Question

Convert the polar equation to rectangular form.
$$r=2\cos \theta $$ ___

Answer

**step1** Understanding the Goal

The objective is to transform the given polar equation, which is expressed in terms of $$r$$ (radius) and $$\theta$$ (angle), into an equivalent equation using rectangular coordinates, typically represented by $$x$$ (horizontal position) and $$y$$ (vertical position).

**step2** Recalling the Relationships between Coordinate Systems

To convert between polar and rectangular coordinate systems, we use the following fundamental relationships:
1. The horizontal position $$x$$ is given by $$x = r \cos \theta$$.
2. The vertical position $$y$$ is given by $$y = r \sin \theta$$.
3. The square of the radius $$r^2$$ is equal to the sum of the squares of the horizontal and vertical positions: $$r^2 = x^2 + y^2$$.

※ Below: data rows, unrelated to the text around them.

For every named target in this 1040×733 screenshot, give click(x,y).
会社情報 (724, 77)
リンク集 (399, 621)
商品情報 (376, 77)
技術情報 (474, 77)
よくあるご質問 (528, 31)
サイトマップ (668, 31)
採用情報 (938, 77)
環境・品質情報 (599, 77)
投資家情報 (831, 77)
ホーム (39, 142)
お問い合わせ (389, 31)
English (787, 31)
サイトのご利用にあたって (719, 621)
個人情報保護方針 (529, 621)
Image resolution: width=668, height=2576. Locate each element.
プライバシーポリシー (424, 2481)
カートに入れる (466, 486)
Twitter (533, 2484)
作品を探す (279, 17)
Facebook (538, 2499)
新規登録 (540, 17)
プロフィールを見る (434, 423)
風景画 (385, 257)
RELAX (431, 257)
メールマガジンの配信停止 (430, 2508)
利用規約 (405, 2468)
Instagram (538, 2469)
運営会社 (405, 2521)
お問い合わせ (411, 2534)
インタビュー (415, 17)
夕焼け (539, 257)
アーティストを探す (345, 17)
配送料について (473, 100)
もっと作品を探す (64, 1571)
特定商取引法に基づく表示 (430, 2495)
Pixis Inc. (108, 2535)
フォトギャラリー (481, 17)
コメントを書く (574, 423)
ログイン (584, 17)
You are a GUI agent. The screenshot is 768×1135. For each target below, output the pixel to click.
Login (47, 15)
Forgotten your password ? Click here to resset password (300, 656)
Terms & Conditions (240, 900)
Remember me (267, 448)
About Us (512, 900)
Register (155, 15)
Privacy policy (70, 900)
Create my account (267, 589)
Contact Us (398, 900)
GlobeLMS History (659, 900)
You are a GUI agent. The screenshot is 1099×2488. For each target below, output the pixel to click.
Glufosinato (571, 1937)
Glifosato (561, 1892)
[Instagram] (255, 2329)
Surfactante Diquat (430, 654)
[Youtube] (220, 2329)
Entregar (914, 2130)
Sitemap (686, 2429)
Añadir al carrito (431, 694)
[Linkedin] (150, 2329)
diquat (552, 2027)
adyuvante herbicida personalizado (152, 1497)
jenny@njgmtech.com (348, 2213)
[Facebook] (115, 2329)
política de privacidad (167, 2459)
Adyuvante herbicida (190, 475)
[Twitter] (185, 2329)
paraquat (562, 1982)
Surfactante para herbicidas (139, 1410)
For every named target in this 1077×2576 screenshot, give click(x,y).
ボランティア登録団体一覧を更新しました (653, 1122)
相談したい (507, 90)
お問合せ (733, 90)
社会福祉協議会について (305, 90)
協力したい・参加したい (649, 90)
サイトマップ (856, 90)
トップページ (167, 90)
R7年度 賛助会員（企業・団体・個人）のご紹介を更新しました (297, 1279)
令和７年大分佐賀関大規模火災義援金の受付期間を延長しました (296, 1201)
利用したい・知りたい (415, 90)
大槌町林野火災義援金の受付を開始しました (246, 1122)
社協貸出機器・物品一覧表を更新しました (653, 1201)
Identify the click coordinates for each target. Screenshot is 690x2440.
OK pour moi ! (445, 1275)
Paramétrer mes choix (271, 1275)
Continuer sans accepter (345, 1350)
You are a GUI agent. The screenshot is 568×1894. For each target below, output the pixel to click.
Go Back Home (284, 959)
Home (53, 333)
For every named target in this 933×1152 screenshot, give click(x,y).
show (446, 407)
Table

**step3** Manipulating the Given Polar Equation

The given polar equation is $$r=2\cos \theta$$.
To introduce terms that match our conversion formulas, we can multiply both sides of the equation by $$r$$. This operation helps us relate the equation to $$x$$ and $$r^2$$:
$$r \times r = (2\cos \theta) \times r$$
This simplifies to:
$$r^2 = 2r \cos \theta$$

**step4** Substituting with Rectangular Coordinates

Now, we can substitute the rectangular equivalents for the terms in our manipulated equation:
- From the conversion relationships, we know that $$r^2$$ is equivalent to $$x^2 + y^2$$.
- Similarly, the term $$r \cos \theta$$ is equivalent to $$x$$.
Substituting these into the equation $$r^2 = 2r \cos \theta$$:
$$(x^2 + y^2) = 2(x)$$

**step5** Presenting the Final Rectangular Form

The resulting equation in rectangular form is $$x^2 + y^2 = 2x$$.
This equation can also be rearranged to reveal the standard form of a circle by moving the $$2x$$ term to the left side and completing the square for the $$x$$ terms:
$$x^2 - 2x + y^2 = 0$$
$$(x^2 - 2x + 1) + y^2 = 1$$
$$(x-1)^2 + y^2 = 1$$
This shows that the equation represents a circle with its center at $$(1, 0)$$ and a radius of 1 unit.